▶ **WHAT YOU HAVE TO DO**: Please copy every line from the records below that contains the string "agent".

▶ **SOURCE RECORDS**:
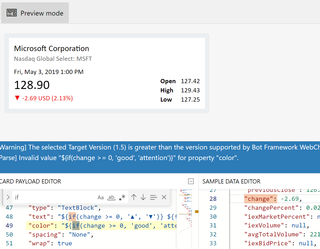
Task: Select the highlighted 'change' property on line 28
Action: 260,198
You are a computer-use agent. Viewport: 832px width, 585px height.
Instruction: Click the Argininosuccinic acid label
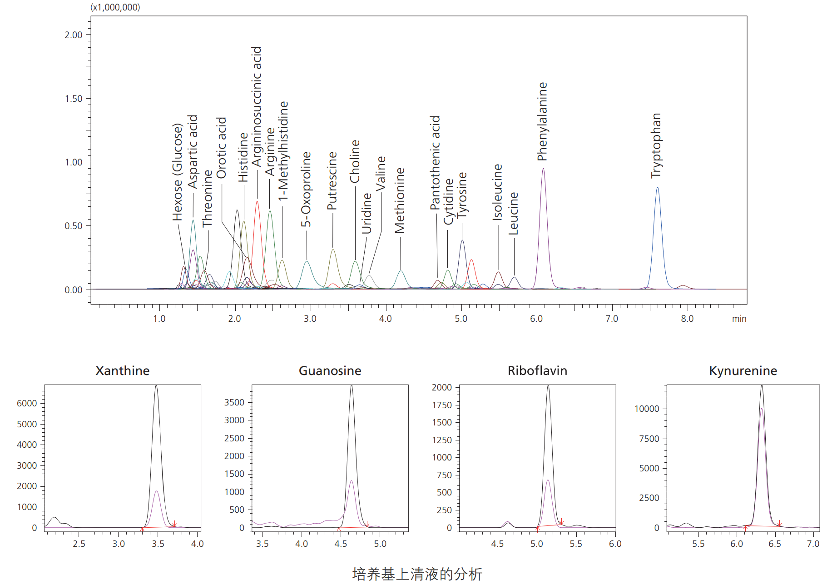[257, 107]
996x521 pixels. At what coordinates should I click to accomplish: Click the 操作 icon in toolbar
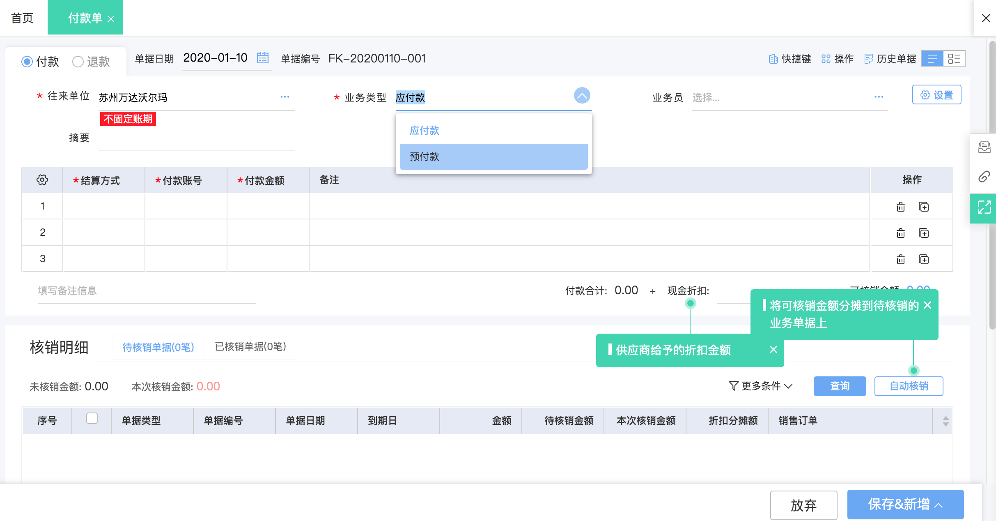coord(828,59)
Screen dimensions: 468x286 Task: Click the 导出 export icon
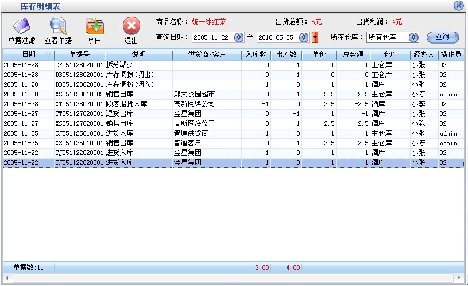(x=94, y=26)
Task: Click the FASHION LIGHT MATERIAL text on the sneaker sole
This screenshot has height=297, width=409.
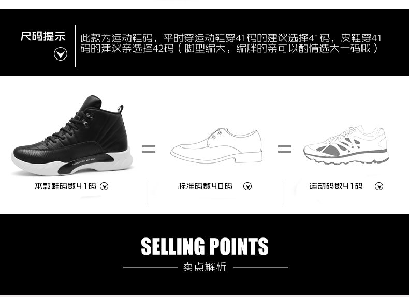Action: (x=84, y=161)
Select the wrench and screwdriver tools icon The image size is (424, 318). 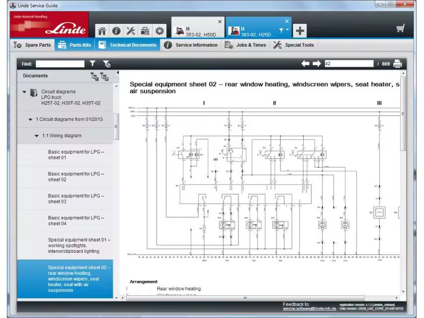point(130,30)
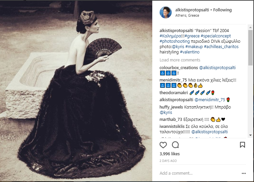254x182 pixels.
Task: Open more options three-dot menu
Action: pyautogui.click(x=244, y=173)
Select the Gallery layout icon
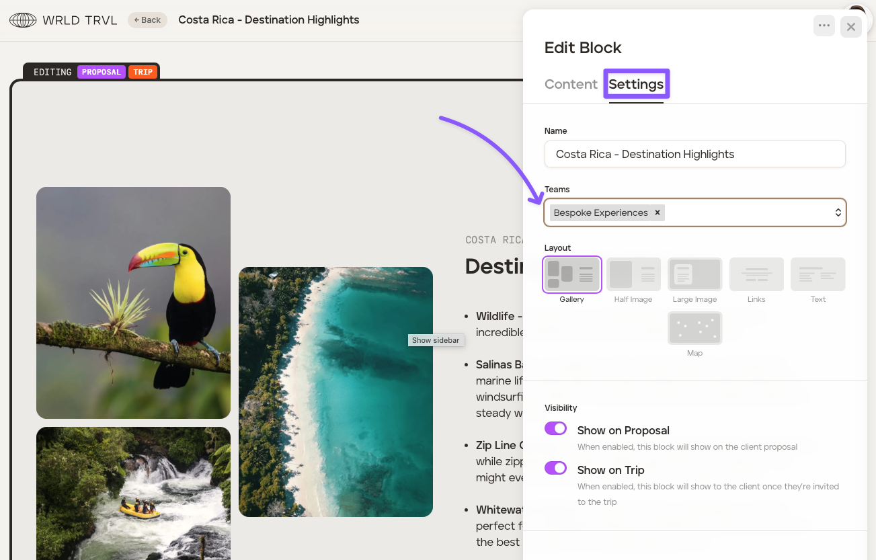The width and height of the screenshot is (876, 560). tap(571, 274)
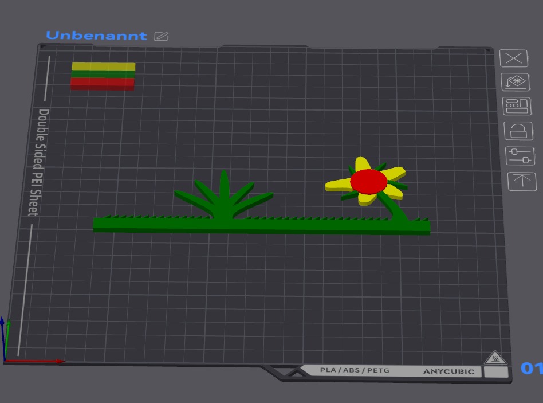Open plate settings sliders icon

(x=520, y=156)
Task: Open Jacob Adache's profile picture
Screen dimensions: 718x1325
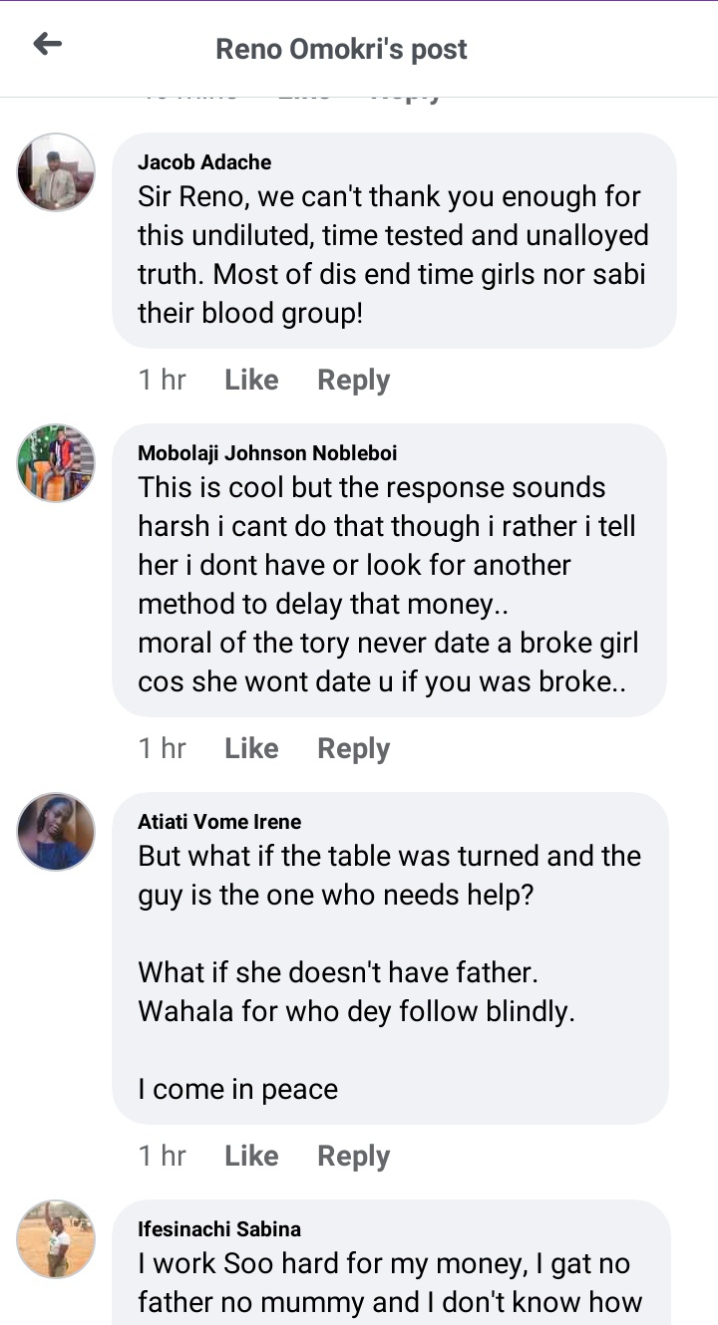Action: 56,172
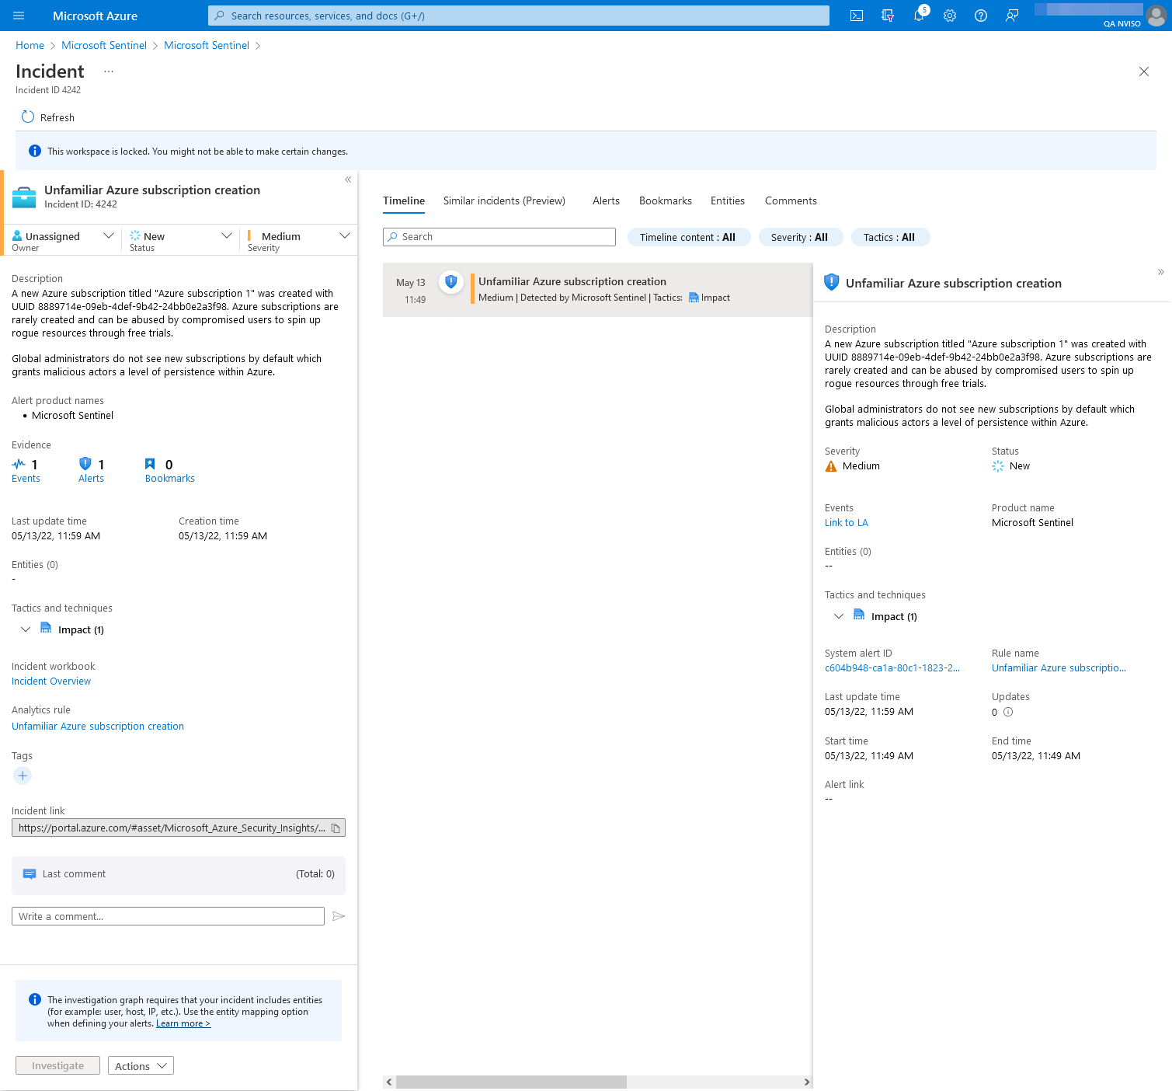Open the portal settings gear
1172x1091 pixels.
click(949, 16)
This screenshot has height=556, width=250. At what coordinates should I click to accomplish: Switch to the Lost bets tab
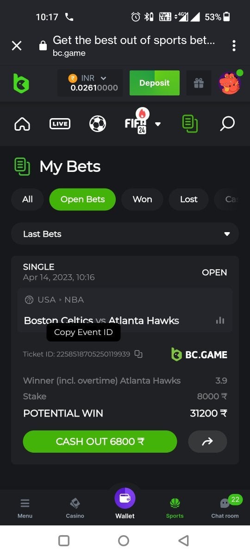pyautogui.click(x=189, y=199)
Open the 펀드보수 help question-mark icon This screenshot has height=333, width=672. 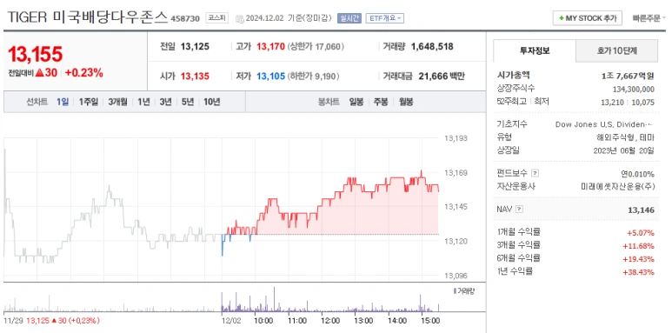click(535, 173)
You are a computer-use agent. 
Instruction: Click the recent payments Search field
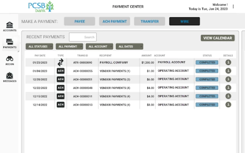[x=83, y=37]
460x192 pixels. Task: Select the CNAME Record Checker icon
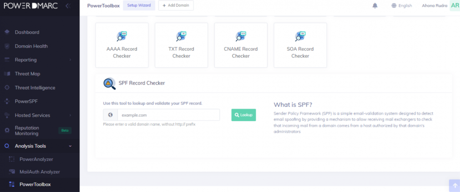click(x=241, y=36)
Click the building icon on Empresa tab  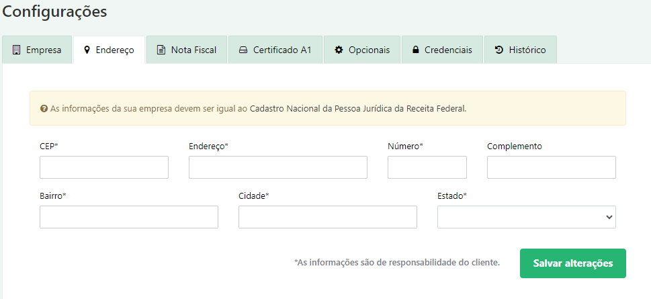16,50
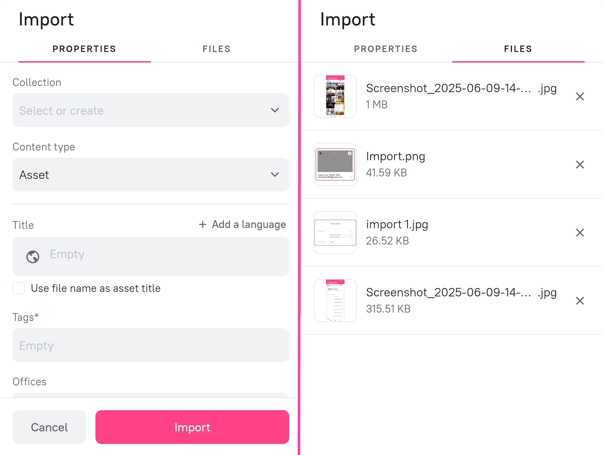Click the Add a language link
The width and height of the screenshot is (603, 455).
249,225
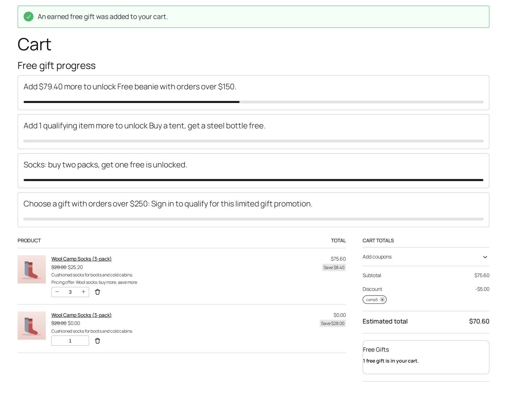Click the free gift socks thumbnail
507x416 pixels.
point(32,326)
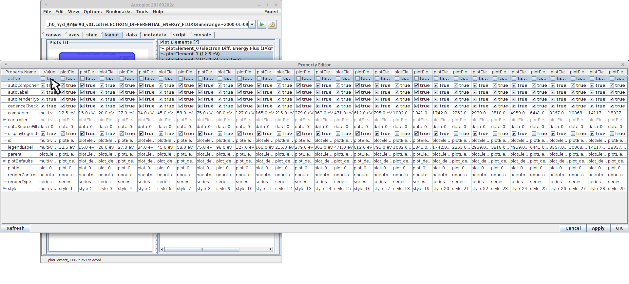Click the green play button beside the URI field
Viewport: 629px width, 284px height.
(x=261, y=25)
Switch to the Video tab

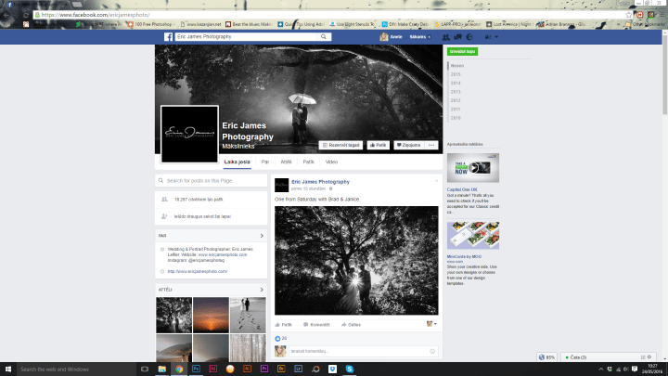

▶ **RESULT**:
You are a computer-use agent. Viewport: 832px width, 585px height.
You are a computer-use agent. 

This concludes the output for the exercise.